Le second réflexe ne coûte rien : lire son compteur une fois par semaine. On voit la consommation bouger, on repère une semaine anormale avant qu’elle ne devienne une facture. Une soirée à 19 °C se vit bien avec un plaid et des jeux de société adaptés à l’âge des enfants, sans pousser le thermostat. Mesurer avant de régler, plutôt qu’enchaîner les astuces, voilà le geste qui reste.
FAQ
Faut-il baisser le chauffage la nuit ?
Oui. L’Ademe recommande 17 °C la nuit dans les chambres et 16 à 17 °C dans les pièces inoccupées. Un thermostat programmable fait ce réglage à votre place, sans y penser chaque soir.
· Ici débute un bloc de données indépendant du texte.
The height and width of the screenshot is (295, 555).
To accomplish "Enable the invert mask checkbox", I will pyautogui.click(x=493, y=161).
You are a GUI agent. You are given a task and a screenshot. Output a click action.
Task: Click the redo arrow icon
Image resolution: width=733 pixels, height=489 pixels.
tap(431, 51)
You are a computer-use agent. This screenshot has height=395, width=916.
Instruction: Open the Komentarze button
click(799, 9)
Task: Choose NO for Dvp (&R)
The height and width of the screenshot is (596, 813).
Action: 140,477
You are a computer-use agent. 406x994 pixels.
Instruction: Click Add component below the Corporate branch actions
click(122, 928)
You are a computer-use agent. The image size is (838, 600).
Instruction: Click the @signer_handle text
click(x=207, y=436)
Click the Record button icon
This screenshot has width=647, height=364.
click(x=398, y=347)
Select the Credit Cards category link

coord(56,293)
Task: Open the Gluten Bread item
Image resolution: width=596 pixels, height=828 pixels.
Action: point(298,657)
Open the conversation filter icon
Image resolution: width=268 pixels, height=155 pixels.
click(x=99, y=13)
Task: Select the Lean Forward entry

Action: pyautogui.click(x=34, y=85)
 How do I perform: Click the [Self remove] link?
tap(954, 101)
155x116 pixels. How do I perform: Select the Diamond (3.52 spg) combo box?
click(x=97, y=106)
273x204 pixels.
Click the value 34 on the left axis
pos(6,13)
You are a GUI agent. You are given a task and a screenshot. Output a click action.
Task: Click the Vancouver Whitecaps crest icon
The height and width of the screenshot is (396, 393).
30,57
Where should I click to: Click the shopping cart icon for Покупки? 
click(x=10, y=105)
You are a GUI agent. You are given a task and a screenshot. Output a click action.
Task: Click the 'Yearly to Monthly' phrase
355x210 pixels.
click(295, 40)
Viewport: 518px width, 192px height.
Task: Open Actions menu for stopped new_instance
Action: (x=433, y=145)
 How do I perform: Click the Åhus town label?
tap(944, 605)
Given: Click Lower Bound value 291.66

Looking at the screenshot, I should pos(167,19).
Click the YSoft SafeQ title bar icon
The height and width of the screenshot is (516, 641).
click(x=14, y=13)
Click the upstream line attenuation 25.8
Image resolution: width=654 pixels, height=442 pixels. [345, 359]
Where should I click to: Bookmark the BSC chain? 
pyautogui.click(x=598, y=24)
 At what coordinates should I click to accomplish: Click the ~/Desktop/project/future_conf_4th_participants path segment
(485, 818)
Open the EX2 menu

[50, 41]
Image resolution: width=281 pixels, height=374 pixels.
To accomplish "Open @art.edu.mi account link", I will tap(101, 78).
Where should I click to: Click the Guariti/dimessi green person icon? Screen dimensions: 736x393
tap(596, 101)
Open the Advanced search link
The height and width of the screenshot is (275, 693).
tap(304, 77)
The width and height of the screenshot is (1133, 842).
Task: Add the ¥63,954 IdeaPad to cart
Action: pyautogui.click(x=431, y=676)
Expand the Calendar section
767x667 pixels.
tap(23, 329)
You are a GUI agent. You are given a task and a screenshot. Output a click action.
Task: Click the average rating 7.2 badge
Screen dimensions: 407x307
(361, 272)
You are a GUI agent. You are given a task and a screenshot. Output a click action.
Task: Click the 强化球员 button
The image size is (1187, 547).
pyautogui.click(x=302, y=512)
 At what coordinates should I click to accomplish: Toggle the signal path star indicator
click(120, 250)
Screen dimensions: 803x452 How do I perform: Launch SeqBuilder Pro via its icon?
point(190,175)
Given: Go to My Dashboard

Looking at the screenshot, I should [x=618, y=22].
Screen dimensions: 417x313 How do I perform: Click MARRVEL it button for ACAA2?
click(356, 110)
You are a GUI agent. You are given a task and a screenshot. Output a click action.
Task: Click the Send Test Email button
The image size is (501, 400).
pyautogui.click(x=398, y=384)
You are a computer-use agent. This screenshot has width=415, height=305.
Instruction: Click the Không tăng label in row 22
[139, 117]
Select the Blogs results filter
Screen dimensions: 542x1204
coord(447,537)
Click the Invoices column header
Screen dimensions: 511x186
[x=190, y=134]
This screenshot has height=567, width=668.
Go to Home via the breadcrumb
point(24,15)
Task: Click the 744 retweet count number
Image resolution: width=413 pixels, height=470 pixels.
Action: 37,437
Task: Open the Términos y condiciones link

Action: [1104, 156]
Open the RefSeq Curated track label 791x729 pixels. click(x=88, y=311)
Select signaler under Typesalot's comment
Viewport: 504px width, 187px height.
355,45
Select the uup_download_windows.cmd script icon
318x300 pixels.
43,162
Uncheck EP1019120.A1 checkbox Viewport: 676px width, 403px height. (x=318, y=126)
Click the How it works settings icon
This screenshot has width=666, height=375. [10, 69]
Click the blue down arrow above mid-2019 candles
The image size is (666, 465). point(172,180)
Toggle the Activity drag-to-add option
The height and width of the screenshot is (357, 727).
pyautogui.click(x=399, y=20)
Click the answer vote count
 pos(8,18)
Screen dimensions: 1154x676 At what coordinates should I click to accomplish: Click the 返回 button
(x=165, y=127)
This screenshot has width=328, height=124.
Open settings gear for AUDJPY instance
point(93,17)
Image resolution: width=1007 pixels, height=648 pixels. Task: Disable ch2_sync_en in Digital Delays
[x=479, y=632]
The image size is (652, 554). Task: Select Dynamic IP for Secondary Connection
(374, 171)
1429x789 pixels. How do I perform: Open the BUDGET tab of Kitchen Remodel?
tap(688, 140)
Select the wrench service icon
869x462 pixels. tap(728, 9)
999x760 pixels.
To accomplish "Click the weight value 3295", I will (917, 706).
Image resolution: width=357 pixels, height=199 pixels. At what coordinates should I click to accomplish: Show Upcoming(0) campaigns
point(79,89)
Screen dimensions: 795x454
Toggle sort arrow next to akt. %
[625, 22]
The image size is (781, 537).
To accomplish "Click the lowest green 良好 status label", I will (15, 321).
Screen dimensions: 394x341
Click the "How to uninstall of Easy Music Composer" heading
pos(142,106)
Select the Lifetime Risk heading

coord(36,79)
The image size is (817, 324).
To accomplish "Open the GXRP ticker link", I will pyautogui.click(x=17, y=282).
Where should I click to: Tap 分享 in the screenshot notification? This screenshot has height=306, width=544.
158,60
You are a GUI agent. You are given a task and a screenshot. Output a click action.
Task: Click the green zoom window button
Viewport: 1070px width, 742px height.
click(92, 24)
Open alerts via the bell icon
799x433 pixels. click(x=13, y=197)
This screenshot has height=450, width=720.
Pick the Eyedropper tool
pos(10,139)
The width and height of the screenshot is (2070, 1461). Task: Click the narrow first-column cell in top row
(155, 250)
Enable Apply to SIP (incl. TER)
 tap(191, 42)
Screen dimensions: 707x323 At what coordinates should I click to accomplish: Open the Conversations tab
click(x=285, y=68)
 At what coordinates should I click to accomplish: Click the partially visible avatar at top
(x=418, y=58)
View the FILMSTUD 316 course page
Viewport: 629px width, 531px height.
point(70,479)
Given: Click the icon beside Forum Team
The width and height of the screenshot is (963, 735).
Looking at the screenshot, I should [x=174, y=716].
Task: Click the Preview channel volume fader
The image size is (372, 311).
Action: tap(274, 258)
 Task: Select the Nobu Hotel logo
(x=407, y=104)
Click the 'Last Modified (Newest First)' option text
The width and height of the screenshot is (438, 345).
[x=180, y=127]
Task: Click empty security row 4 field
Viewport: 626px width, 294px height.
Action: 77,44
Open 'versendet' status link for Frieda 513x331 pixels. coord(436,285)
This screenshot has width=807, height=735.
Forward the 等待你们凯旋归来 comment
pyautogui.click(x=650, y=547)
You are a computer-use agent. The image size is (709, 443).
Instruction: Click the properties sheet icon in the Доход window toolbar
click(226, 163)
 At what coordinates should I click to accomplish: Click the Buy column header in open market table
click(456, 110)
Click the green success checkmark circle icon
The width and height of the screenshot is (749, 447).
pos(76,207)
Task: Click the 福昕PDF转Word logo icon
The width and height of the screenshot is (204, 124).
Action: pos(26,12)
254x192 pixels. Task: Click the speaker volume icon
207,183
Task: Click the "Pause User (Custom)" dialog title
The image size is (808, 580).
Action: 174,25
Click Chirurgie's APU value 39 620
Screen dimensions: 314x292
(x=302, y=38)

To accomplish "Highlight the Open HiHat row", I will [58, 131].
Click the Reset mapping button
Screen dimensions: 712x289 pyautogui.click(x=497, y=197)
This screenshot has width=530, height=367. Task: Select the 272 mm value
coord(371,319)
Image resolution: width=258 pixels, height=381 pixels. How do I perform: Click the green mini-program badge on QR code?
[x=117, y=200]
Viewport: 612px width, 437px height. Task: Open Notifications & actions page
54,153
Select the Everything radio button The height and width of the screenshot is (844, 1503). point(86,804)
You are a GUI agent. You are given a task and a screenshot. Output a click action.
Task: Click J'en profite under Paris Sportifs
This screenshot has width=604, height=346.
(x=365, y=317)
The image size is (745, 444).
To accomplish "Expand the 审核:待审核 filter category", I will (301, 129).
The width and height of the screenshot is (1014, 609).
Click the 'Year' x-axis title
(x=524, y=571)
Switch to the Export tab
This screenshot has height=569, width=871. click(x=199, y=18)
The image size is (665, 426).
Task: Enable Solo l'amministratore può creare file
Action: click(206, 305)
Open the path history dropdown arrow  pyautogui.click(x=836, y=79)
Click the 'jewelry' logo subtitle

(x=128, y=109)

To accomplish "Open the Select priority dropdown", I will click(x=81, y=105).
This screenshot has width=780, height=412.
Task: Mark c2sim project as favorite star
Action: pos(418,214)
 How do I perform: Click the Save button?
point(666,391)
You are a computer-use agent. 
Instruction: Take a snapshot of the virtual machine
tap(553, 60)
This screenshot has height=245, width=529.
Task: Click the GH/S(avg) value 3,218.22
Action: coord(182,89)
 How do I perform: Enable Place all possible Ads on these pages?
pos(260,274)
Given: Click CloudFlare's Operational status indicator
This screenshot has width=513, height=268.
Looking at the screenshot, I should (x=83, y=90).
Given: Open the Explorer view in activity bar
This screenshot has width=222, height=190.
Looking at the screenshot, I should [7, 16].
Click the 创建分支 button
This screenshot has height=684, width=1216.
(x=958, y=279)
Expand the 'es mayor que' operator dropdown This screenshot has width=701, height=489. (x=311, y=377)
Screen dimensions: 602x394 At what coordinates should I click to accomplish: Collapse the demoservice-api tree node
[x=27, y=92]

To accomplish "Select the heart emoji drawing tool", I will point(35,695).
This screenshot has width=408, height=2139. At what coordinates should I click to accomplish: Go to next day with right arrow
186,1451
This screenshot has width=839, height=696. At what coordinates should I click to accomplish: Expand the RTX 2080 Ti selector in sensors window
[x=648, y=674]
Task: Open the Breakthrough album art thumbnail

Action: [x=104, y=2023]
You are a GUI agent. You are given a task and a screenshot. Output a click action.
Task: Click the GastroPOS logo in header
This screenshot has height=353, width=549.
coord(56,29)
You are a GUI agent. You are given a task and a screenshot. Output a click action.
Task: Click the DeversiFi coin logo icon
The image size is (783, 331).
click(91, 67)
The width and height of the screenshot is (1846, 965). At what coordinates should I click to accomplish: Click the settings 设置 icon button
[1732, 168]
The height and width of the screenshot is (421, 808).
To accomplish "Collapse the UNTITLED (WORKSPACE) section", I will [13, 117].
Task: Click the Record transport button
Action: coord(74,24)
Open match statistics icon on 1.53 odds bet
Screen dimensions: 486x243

À quelle température régler le ballon d’eau chaude ?
À 55 °C. C’est le réglage que l’Ademe conseille : assez chaud pour limiter le développement des bactéries pathogènes, sans surchauffer l’eau inutilement.
Les veilles valent-elles la peine d’être éteintes ?
Oui, c’est l’un des petits gestes qui rapportent le plus : jusqu’à 15 % de la facture d’électricité hors chauffage et eau chaude, soit plus de 100 € par an. Une multiprise à interrupteur suffit pour couper plusieurs appareils d’un geste.
Quel est le geste le plus rentable sans rien dépenser ?
Baisser la température de chauffage d’un degré, soit environ 7 % de consommation en moins, puis caler chaque pièce sur les repères de l’Ademe. Ensuite, couper les veilles.